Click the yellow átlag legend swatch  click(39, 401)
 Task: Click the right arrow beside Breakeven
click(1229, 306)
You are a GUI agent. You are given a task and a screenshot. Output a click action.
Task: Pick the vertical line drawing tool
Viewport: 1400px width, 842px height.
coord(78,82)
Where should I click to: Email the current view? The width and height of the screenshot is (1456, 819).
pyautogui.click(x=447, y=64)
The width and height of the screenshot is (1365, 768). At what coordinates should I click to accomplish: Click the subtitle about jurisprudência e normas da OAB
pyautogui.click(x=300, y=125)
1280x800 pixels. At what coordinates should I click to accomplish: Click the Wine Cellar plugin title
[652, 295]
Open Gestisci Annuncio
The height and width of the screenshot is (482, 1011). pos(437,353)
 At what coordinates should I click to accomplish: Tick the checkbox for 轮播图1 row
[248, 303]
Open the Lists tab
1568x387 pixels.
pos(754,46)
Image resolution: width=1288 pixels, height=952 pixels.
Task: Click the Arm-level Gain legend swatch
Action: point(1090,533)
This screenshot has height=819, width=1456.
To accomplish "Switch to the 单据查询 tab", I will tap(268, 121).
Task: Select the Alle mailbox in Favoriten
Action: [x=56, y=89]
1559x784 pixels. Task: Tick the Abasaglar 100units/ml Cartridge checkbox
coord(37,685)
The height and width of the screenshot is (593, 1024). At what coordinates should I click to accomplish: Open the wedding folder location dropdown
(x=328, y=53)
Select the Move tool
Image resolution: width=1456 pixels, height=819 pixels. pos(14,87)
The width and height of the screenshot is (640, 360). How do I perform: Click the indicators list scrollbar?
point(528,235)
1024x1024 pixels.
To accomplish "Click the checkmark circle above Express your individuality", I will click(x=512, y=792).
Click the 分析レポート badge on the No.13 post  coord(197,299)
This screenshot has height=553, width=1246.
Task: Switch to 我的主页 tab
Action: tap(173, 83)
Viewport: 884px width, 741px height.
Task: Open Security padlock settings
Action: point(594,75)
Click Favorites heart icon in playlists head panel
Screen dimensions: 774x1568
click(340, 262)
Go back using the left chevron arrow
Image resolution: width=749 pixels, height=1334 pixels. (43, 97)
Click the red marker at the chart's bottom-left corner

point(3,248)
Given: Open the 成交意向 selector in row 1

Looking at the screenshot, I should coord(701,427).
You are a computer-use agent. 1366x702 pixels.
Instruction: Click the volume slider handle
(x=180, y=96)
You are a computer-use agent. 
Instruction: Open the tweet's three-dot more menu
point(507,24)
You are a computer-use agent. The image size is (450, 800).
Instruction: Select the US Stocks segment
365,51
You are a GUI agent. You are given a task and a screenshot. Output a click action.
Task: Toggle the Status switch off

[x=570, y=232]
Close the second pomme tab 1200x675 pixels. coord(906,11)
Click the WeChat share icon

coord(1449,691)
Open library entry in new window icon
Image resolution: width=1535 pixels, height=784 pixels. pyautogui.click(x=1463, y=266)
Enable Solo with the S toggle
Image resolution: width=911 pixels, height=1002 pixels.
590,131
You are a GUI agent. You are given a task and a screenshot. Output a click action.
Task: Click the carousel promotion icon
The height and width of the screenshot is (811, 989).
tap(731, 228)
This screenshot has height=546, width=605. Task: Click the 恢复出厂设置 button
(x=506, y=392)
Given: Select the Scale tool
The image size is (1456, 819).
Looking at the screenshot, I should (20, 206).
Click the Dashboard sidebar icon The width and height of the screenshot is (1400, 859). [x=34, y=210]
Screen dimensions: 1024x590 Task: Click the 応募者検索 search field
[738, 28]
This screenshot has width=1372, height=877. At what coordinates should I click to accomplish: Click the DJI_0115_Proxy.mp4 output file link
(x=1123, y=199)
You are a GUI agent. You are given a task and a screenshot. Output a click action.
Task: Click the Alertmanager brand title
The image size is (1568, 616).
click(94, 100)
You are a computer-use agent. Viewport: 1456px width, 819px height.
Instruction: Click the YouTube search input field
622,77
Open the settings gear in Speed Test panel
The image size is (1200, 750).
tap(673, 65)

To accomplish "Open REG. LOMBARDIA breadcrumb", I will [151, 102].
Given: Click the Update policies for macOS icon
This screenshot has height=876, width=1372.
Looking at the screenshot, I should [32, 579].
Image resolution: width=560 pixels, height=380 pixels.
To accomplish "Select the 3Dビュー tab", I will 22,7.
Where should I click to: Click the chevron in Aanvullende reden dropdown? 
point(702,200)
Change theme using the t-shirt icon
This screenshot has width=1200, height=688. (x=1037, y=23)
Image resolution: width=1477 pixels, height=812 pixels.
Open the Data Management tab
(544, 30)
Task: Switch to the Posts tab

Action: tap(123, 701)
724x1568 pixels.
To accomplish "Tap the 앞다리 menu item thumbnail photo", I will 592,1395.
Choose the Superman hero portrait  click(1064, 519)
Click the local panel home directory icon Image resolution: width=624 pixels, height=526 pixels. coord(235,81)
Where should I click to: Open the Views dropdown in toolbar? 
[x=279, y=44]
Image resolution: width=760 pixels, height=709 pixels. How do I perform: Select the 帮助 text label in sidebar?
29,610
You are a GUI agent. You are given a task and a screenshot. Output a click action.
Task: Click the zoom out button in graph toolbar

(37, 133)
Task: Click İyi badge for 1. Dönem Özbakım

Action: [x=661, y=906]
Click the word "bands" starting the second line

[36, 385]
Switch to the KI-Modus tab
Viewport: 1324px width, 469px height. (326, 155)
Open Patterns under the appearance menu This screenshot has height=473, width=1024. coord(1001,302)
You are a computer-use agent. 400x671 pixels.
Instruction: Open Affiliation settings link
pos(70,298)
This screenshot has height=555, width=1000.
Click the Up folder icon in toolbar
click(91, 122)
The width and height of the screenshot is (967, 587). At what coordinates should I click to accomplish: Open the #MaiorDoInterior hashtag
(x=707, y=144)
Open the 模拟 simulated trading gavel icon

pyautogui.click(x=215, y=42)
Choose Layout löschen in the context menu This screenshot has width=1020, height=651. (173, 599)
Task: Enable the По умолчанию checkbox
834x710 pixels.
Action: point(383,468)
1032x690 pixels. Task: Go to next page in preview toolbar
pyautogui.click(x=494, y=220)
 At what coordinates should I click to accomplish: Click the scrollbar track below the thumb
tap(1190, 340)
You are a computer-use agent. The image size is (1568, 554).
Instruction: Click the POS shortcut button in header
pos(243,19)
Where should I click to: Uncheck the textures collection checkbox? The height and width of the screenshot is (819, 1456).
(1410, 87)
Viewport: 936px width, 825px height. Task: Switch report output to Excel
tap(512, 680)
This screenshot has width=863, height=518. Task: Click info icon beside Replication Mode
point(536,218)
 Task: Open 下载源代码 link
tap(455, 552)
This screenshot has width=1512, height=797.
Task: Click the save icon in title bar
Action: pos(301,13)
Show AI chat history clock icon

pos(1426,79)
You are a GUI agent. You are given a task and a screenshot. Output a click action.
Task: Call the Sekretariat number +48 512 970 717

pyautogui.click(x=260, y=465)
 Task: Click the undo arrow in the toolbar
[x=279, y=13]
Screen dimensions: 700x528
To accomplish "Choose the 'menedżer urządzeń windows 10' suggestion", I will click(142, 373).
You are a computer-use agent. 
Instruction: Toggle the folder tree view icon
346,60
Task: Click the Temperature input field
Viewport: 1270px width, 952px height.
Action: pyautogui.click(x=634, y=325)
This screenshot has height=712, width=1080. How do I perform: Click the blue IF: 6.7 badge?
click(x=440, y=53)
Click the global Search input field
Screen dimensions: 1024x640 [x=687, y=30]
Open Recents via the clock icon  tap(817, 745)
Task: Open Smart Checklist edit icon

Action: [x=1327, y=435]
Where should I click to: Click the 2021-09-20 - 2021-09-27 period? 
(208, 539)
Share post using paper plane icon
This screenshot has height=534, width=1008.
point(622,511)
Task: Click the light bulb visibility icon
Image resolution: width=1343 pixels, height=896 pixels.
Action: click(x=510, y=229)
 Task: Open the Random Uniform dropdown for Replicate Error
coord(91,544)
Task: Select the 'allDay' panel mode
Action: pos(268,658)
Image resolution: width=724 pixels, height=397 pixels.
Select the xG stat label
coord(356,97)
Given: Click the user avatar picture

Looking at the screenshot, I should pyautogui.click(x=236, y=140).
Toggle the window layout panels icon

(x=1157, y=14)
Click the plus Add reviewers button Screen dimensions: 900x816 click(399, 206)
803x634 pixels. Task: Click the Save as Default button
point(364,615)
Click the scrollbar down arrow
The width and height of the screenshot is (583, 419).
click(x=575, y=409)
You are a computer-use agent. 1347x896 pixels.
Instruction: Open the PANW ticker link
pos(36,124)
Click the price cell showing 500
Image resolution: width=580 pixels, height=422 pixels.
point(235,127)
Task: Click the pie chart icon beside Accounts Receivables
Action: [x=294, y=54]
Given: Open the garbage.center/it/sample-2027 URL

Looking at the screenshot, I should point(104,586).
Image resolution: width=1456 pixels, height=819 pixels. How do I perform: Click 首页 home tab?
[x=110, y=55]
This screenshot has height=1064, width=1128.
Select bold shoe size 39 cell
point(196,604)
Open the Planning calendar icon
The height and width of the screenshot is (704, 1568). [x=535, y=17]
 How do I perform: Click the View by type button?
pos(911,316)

→ **EXERCISE AIM**: Can you copy out the entries verbatim, beginning at the line that contains "1032x690 pixels. Task: Go" and ending after the line that contains "click(x=440, y=53)"?

→ **ANSWER**:
1032x690 pixels. Task: Go to next page in preview toolbar
pyautogui.click(x=494, y=220)
 At what coordinates should I click to accomplish: Click the scrollbar track below the thumb
tap(1190, 340)
You are a computer-use agent. The image size is (1568, 554).
Instruction: Click the POS shortcut button in header
pos(243,19)
Where should I click to: Uncheck the textures collection checkbox? The height and width of the screenshot is (819, 1456).
(1410, 87)
Viewport: 936px width, 825px height. Task: Switch report output to Excel
tap(512, 680)
This screenshot has width=863, height=518. Task: Click info icon beside Replication Mode
point(536,218)
 Task: Open 下载源代码 link
tap(455, 552)
This screenshot has width=1512, height=797.
Task: Click the save icon in title bar
Action: pos(301,13)
Show AI chat history clock icon

pos(1426,79)
You are a GUI agent. You are given a task and a screenshot. Output a click action.
Task: Call the Sekretariat number +48 512 970 717

pyautogui.click(x=260, y=465)
 Task: Click the undo arrow in the toolbar
[x=279, y=13]
Screen dimensions: 700x528
To accomplish "Choose the 'menedżer urządzeń windows 10' suggestion", I will click(142, 373).
You are a computer-use agent. 
Instruction: Toggle the folder tree view icon
346,60
Task: Click the Temperature input field
Viewport: 1270px width, 952px height.
Action: pyautogui.click(x=634, y=325)
This screenshot has height=712, width=1080. How do I perform: Click the blue IF: 6.7 badge?
click(x=440, y=53)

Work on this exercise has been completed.